A: Cancer is a collection of many diseases characterized by the uncontrolled growth of cells that usually arises from changes in DNA (mutations). Because of mutations, the processes that normally tell our cells when to start and stop multiplication and growth go awry. The biology of cancer, from the number and type of mutations that flip the switch to uncontrolled growth to the influence of non-cancerous cells that surround the cancer cells, is very complicated, making it difficult to solve. In any single tumor, there can be more than 100 genes that are mutated. The patterns of these mutations differ from cell to cell and from patient to patient. In addition, cancer cells are adaptive. They can circumvent therapies and become resistant to drugs, which makes treating cancer much more difficult. The more we know about the biology of cancer, the more precisely we can prevent, detect, diagnose, and treat it.
A: Two important areas of clinical research, which have come up in other questions, that are making major strides in clinical trials and new drug approvals are precision medicine and immunotherapy. Precision medicine involves giving the right treatment to the right patient at the right time. This includes using the precise genetic and molecular make up of patients' tumors to guide treatment. Another promising area is immunotherapy, using the body's immune system to attack cancer. Several new immunotherapy drugs have been approved by the FDA, with indications in cancers once never thought to be susceptible to these types of drugs. The two approaches are also being combined so that immunotherapy is personalized to individual patients.
More on the research side, one area that is turning up in many laboratories is the technology called CRISPR. This technology allows a researcher to edit genes, to modify the genome in cells in a dish, to potentially alter or correct the "bad" mutations that contribute to disease. So far, CRISPR has been used with great success in the laboratory to address research questions about the genetics and biology of cancer. It is not currently used to treat patients and there is much to be learned about using the technology in humans. However, in due course, clinical trials using this technology are likely.
Another exciting area of medical research is engineering viruses to attack cancer. With the FDA recently approving Imlygic, a genetically engineered herpes virus to treat melanoma, and many other viruses being tested in clinical trials for different types of cancer, oncolytic viruses are becoming the new class of anti-cancer therapies.
A: You are very wise to think ahead. The most important thing you can do, of course, is to avoid use of tobacco in any form. Lung cancer is the leading cause of cancer death in the U.S. for both men and women, and people who smoke are 25 times more likely to develop lung cancer than those who don't. Tobacco use is also associated with increased risk of 18 different cancers, including cancer of the larynx, bladder, cervix, stomach, and colon.
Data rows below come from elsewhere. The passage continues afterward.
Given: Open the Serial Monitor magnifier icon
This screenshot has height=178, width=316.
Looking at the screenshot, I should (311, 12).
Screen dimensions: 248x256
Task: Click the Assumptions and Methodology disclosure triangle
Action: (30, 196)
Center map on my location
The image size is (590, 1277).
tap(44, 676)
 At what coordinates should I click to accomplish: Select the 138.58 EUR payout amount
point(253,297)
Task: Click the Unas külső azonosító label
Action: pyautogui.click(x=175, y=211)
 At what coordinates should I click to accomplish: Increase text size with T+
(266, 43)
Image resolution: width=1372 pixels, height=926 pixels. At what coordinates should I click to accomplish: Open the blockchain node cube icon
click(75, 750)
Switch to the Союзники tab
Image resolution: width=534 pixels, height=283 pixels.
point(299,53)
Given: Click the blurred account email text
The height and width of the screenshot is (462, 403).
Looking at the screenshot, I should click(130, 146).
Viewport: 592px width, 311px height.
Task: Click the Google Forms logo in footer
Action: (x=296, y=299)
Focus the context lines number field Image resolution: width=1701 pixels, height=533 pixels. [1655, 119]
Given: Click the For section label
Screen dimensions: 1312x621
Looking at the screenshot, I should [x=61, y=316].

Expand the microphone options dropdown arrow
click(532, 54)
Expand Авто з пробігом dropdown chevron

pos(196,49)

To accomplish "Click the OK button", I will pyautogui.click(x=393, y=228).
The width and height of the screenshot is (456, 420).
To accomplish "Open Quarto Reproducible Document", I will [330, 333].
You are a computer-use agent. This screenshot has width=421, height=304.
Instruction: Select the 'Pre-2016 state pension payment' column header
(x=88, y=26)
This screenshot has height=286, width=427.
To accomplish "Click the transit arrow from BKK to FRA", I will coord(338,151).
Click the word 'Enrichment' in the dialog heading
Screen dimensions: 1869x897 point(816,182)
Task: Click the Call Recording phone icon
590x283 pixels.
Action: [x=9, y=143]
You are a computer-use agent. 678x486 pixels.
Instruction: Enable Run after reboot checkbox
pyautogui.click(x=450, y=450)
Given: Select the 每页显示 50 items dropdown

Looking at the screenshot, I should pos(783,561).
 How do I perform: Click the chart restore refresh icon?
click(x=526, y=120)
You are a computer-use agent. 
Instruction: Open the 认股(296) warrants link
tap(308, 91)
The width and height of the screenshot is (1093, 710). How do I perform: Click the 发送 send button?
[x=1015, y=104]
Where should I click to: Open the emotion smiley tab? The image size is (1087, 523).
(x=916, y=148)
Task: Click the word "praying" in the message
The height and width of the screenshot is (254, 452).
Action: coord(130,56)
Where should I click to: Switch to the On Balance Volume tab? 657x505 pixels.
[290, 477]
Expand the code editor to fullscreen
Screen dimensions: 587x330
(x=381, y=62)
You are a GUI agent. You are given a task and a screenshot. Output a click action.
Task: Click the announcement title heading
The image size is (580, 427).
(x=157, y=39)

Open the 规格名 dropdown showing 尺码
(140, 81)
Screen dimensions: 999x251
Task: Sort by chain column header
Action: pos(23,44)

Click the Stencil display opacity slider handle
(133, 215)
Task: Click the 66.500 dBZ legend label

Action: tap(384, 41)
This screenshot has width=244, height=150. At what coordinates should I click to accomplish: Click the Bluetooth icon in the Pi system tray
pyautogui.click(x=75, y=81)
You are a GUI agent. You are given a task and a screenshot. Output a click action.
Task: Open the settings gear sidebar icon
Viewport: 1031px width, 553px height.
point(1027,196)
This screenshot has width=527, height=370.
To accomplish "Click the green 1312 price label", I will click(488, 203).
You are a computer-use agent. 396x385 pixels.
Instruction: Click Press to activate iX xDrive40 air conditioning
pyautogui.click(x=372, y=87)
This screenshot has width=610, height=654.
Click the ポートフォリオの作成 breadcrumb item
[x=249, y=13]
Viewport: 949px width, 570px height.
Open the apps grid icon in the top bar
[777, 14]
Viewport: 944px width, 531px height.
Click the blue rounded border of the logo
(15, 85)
Leading an otherwise healthy lifestyle also reduces your cancer risk. That includes controlling your weight (be as lean as possible without becoming underweight); getting exercise (at least 30 minutes a day of physical activity), minimizing consumption of alcohol, and limiting consumption of foods high in fat or added sugars (because these contribute to weight gain), among others. It's believed that maintaining a healthy lifestyle reduces the incidence of cancer by 10 to 15 percent and mortality from cancer by 20 to 25 percent.
Other important precautions include avoiding excessive exposure to the sun, which can cause skin cancer, including melanoma, which can be fatal. And stay out of tanning beds! According to the American Academy of Dermatology, people who use indoor tanning are 59 percent more likely to develop melanoma than those who have never done it.
You should have an annual checkup with a physician and follow his or her recommendations for age-appropriate screening. You should also know your family history of cancer and share that with your physician. For example, a woman with a family history of breast cancer, especially certain kinds, has a higher risk of developing breast cancer herself. Regular screening is even more important in those cases.
Both men and women should also check with their doctors to make sure they have been vaccinated for the human papillomavirus (HPV), which causes cervical and other cancers, and hepatitis B (HBV), the cause of most liver cancers.
Not all cancers can be avoided, not by any means. But common-sense precautions can help significantly reduce your chances of developing cancer.